Le terme de « désertification » apparaît en 1927 sous la plume du forestier Louis Lavauden. C’est pourtant dès 1830 que les nomades d’Algérie en sont accusés, à travers le récit d’un déclin environnemental précocement construit par différents acteurs de la colonisation. Ce récit, qu’étudie Diana K. Davis, sert de toile de fond à l’imposition d’une nouvelle législation sur les terres, porteuse de dépossessions foncières et de nouvelles pratiques agraires.
Dès le début de la conquête, en une vingtaine d’années, émerge un récit environnemental accusant les indigènes, surtout les nomades, d’avoir déboisé et dégradé les fertiles « greniers à blé » de l’Afrique du nord. Par ce discours, se trouve justifié le devoir de la France de rendre à l’Algérie la prospérité qu’elle aurait connue à l’époque romaine. Cette assurance s’appuie sur les textes classiques et les résultats de fouilles archéologiques, tandis que la lecture sélective d’auteurs comme Ibn Khaldoun présente les invasions arabes « hilaliennes » du XIe siècle comme responsables de la ruine d’un pays autrefois très riche. La déforestation et la désertification, attribuées au nomadisme pastoral, sont au cœur d’un récit « décliniste », utilisé pour rationaliser la colonisation française : le besoin de reboiser les espaces censés avoir été déboisés par les indigènes devient un argument fréquemment utilisé pour justifier l’appropriation des terres.

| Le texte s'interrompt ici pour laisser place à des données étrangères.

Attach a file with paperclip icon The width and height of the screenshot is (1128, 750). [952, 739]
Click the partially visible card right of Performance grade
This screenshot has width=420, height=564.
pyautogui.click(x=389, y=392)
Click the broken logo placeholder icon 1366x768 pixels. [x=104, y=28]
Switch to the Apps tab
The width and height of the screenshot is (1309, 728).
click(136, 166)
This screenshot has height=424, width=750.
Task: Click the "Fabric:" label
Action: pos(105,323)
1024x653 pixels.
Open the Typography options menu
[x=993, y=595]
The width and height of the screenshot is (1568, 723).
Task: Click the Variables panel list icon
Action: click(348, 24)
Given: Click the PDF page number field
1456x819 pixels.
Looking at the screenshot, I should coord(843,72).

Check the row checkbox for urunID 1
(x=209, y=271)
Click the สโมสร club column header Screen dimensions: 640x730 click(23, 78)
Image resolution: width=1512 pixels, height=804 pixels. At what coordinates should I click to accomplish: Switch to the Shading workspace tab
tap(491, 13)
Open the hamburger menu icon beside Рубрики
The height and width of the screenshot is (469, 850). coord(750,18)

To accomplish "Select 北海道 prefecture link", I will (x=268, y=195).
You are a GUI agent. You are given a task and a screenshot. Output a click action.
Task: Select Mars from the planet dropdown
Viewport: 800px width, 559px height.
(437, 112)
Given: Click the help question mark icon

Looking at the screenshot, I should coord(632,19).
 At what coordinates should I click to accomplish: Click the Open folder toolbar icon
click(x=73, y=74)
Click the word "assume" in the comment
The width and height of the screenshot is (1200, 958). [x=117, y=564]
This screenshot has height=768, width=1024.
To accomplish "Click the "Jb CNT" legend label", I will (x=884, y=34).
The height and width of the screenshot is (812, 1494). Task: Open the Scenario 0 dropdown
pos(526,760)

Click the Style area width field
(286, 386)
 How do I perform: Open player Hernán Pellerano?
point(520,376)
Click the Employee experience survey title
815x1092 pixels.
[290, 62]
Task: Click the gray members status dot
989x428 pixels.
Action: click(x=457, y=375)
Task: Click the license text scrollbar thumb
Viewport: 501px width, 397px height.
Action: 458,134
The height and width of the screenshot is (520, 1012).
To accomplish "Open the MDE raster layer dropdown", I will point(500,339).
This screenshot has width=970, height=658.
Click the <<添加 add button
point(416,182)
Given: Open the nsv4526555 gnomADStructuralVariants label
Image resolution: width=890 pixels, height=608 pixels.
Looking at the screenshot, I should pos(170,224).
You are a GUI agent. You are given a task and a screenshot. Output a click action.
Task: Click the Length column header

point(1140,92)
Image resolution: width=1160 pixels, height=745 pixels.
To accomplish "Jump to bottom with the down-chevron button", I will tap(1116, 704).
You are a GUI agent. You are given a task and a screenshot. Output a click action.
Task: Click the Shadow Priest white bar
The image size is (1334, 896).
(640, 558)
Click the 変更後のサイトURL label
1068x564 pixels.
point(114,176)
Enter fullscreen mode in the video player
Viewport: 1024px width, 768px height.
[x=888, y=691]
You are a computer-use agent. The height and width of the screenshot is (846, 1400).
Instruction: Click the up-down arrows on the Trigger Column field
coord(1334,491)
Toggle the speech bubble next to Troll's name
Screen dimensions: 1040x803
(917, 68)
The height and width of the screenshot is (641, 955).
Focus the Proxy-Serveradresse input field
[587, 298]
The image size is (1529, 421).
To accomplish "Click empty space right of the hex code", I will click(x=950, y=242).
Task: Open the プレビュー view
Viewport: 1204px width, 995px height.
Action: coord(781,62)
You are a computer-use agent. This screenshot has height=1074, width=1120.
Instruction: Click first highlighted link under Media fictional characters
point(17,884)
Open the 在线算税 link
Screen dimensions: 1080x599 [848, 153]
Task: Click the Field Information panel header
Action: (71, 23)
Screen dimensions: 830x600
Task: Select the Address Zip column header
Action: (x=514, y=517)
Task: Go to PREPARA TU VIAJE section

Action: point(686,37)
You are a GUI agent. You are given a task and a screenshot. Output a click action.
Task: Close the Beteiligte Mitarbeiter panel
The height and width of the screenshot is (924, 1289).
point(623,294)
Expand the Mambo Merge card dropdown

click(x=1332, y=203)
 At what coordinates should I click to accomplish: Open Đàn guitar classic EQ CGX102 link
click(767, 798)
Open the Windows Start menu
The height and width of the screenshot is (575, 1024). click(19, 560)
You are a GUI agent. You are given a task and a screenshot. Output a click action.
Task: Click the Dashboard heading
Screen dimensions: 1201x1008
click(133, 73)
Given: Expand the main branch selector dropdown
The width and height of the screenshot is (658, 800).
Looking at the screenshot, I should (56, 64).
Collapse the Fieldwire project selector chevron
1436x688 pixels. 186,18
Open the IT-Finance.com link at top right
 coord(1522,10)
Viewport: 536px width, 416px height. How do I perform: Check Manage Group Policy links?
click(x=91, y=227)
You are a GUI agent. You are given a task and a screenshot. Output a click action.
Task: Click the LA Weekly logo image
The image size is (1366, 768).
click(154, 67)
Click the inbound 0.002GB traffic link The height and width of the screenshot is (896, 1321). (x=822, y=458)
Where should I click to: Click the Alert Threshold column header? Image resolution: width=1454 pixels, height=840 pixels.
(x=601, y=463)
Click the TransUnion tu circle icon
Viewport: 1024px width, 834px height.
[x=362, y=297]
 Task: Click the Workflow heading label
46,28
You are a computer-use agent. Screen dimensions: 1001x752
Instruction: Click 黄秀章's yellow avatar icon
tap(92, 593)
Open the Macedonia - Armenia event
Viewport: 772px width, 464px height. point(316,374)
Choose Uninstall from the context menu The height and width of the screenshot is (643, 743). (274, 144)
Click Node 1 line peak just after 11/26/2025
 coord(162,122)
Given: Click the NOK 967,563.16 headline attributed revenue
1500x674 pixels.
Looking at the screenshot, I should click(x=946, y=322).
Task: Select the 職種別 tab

En même temps que diverses lois restreignent et criminalisent la plupart des usages traditionnels de l’environnement, les pratiques agro-pastorales traditionnelles connaissent un processus de délégitimation. Ainsi en est-il notamment des incendies semi-contrôlés ou du pâturage en forêt, qui entrent en conflit avec les usages en train de se mettre en place en métropole. Le code forestier français de 1827 est appliqué à la lettre en Algérie. La protection des forêts doit d’abord répondre aux besoins en bois de l’armée. C’est pourquoi, en même temps que le service forestier, institué en 1838, commence à travailler à des plantations et des pépinières d’arbres, interdiction est faite de mettre le feu aux bois, taillis, haies vives, etc. Des amendes sont prévues pour tout incendie destiné à fertiliser la terre, les sanctions sont aggravées en 1846. La culture et le pâturage sont ainsi rendus plus difficiles pour une majorité de la population rurale, d’autant que plusieurs mesures contraignent les paysans à céder leurs terres. Selon Diana K. Davis, le récit décliniste triomphe sous la Troisième République, alors que la colonisation reprend de plus belle, notamment grâce à la loi Warnier (1873) qui permet de nouvelles confiscations de pâturages et de jachères par le démembrement de la propriété collective traditionnelle, transformée en propriété privée individuelle.